● VORLIEGENDER TEXT:
Ueber die Maͤngel der gegenwaͤrtig
bei der Runkelruͤbenzuker-Fabrication gebraͤuchlichen
Verfahrungsarten und Apparate.
Aus den Annales de la Société
polytechnique-pratique, Maͤrz 1838. S.
65.
Ueber Runkelruͤbenzuker-Fabrication.
In der Zukerfabrication muͤssen ohne Zweifel noch viele Verbesserungen
eingefuͤhrt werden, ehe sie alle Vortheile darbieten kann, welche man
dereinst davon erwarten darf.
Schon die Ausziehung des Saftes ist noch bedeutender Verbesserungen faͤhig.
Nachdem die Runkelruͤben zerrieben sind, bringt man sie in Saͤke und
sezt sie einem mehr oder weniger starken Druke aus, wodurch man 60 bis 80 Proc. Saft
auspreßt. Nun ist es aber erwiesen, daß die Runkelruͤbe 92 bis 96 Proc. mehr
oder weniger zukerreichen Saft enthaͤlt; es findet also bei dieser Operation
ein betraͤchtlicher Verlust an Zuker Statt. Zwar wissen die Fabrikanten,
welche ihr Interesse verstehen und zugleich Landwirthe sind, das Mark sehr
vortheilhaft zum Masten des Viehes zu benuzen; ich glaube aber, daß es noch
vortheilhafter waͤre, allen Zuker aus den Runkelruͤben auszuziehen und
weniger Futter fuͤr das Vieh zu erhalten; dieß wird schon dadurch sehr
wahrscheinlich, daß in der Regel ein Theil des Markes unbenuzt bleiben muß, weil man
davon viel mehr
erhaͤlt, als man an Ort und Stelle zu Viehfutter verwenden kann.
Anstatt die Runkelruͤben auszupressen, um den Saft daraus zu gewinnen, hat man
sie in der neuesten Zeit theils mit warmem Wasser zu
extrahiren versucht (Macerationsverfahren), theils mit kaltem Wasser (curage). Ich zweifle nicht, daß das Macerationsverfahren
fuͤr die Fabrikanten sehr vortheilhaft werden koͤnnte, wenn es besser
verstanden und mit zwekmaͤßigeren Apparaten ausgefuͤhrt wuͤrde.
Gegenwaͤrtig ist es aber in Frankreich fast allgemein aufgegeben, und wird
nur noch in wenigen Fabriken befolgt. Man haͤtte aber aus dem Principe dieser
Methode, welches gut ist und viel Handarbeit und Triebkraft erspart, gewiß Nuzen
ziehen koͤnnen, wenn man uͤberall die Reibmaschine durch die Schneidmaschine ersezt haͤtte. Wenn das
Macerationsverfahren allgemein in Gebrauch kommen soll, so muß freilich der Apparat
den Saft aus den Runkelruͤbenschnitten fast vollstaͤndig ausziehen
koͤnnen, ohne daß seine Dichtigkeit durch hinzugekommenes Wasser um mehr als
hoͤchstens einen halben Grad vermindert wird. Der Ruͤkstand
wuͤrde dadurch allerdings allen Werth als Viehfutter verlieren.

● AUFGABE:
Gib aus dem Text über die Runkelrübenzucker-Fabrikation den Abschnitt wortgetreu wieder, der mit den Worten „Gegenwaͤrtig ist es“ beginnt und mit „als Viehfutter verlieren.“ schließt. Stütze dich ausschließlich auf den Text.

● DATENSÄTZE:
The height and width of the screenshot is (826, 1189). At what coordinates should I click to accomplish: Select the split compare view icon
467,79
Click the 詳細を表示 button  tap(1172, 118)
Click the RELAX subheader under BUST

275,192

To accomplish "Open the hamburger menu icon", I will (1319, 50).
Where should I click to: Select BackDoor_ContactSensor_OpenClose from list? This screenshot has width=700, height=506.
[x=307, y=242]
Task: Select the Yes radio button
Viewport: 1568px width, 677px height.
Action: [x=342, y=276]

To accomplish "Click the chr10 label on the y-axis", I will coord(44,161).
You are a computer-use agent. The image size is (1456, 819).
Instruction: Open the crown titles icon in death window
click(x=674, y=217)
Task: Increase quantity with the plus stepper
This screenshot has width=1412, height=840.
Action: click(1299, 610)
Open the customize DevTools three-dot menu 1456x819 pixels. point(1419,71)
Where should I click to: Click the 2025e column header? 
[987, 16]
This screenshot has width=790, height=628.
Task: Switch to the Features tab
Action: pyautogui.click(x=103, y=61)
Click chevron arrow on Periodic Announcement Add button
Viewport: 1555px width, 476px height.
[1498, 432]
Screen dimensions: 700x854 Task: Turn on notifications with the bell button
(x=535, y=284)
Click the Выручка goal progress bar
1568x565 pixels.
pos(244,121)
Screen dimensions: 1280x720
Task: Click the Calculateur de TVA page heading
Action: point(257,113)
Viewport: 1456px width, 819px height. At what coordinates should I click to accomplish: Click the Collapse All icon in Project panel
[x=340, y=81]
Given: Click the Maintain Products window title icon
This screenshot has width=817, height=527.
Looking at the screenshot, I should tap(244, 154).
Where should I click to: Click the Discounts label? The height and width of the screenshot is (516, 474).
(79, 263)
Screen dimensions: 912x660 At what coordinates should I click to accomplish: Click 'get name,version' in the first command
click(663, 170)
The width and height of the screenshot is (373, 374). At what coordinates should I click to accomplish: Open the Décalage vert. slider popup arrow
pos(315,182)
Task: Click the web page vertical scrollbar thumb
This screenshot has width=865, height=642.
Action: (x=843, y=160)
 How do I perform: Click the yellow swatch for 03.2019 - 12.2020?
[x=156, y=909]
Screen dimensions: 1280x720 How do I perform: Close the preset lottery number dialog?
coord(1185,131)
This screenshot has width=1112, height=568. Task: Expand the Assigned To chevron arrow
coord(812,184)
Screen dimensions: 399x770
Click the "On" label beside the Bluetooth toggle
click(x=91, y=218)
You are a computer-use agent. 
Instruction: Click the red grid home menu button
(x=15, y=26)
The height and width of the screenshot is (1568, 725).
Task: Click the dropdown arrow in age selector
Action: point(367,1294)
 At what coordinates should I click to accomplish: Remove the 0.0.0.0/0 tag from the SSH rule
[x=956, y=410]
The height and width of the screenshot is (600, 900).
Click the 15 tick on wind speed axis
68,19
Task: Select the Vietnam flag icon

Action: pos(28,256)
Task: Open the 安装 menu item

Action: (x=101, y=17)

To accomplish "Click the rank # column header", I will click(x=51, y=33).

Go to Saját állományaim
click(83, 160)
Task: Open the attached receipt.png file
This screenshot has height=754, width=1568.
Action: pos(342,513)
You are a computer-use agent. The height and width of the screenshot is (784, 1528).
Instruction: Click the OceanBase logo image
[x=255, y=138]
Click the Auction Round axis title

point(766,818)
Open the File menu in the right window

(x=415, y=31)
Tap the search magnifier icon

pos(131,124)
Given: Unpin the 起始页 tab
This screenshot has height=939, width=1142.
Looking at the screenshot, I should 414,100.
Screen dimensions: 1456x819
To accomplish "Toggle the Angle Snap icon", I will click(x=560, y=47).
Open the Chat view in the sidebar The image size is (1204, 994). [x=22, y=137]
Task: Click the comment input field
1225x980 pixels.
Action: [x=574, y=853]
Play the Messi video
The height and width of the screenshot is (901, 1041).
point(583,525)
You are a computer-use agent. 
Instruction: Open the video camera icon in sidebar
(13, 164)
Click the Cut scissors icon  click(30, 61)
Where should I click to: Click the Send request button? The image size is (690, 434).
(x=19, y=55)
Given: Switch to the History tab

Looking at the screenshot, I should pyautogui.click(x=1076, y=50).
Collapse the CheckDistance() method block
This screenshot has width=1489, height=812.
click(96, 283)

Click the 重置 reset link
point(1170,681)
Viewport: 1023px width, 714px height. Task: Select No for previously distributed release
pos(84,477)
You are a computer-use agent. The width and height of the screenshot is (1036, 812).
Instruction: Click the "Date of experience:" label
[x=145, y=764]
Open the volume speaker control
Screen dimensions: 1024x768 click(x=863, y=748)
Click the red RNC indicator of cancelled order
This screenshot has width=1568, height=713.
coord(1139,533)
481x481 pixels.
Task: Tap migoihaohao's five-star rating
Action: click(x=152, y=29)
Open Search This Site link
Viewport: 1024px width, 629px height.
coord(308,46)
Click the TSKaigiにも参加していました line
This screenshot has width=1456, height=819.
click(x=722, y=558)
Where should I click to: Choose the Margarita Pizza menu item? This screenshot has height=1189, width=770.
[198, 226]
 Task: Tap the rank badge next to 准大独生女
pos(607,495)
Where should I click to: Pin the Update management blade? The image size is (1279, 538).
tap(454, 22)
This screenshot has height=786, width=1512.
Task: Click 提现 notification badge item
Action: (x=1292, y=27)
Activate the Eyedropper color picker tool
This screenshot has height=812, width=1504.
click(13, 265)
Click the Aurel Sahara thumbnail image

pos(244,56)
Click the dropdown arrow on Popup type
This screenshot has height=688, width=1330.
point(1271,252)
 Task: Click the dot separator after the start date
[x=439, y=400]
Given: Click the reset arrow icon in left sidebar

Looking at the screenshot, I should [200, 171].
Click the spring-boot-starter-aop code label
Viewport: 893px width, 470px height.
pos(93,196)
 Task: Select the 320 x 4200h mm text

● ERGEBNIS:
Gegenwaͤrtig ist es aber in Frankreich fast allgemein aufgegeben, und wird
nur noch in wenigen Fabriken befolgt. Man haͤtte aber aus dem Principe dieser
Methode, welches gut ist und viel Handarbeit und Triebkraft erspart, gewiß Nuzen
ziehen koͤnnen, wenn man uͤberall die Reibmaschine durch die Schneidmaschine ersezt haͤtte. Wenn das
Macerationsverfahren allgemein in Gebrauch kommen soll, so muß freilich der Apparat
den Saft aus den Runkelruͤbenschnitten fast vollstaͤndig ausziehen
koͤnnen, ohne daß seine Dichtigkeit durch hinzugekommenes Wasser um mehr als
hoͤchstens einen halben Grad vermindert wird. Der Ruͤkstand
wuͤrde dadurch allerdings allen Werth als Viehfutter verlieren.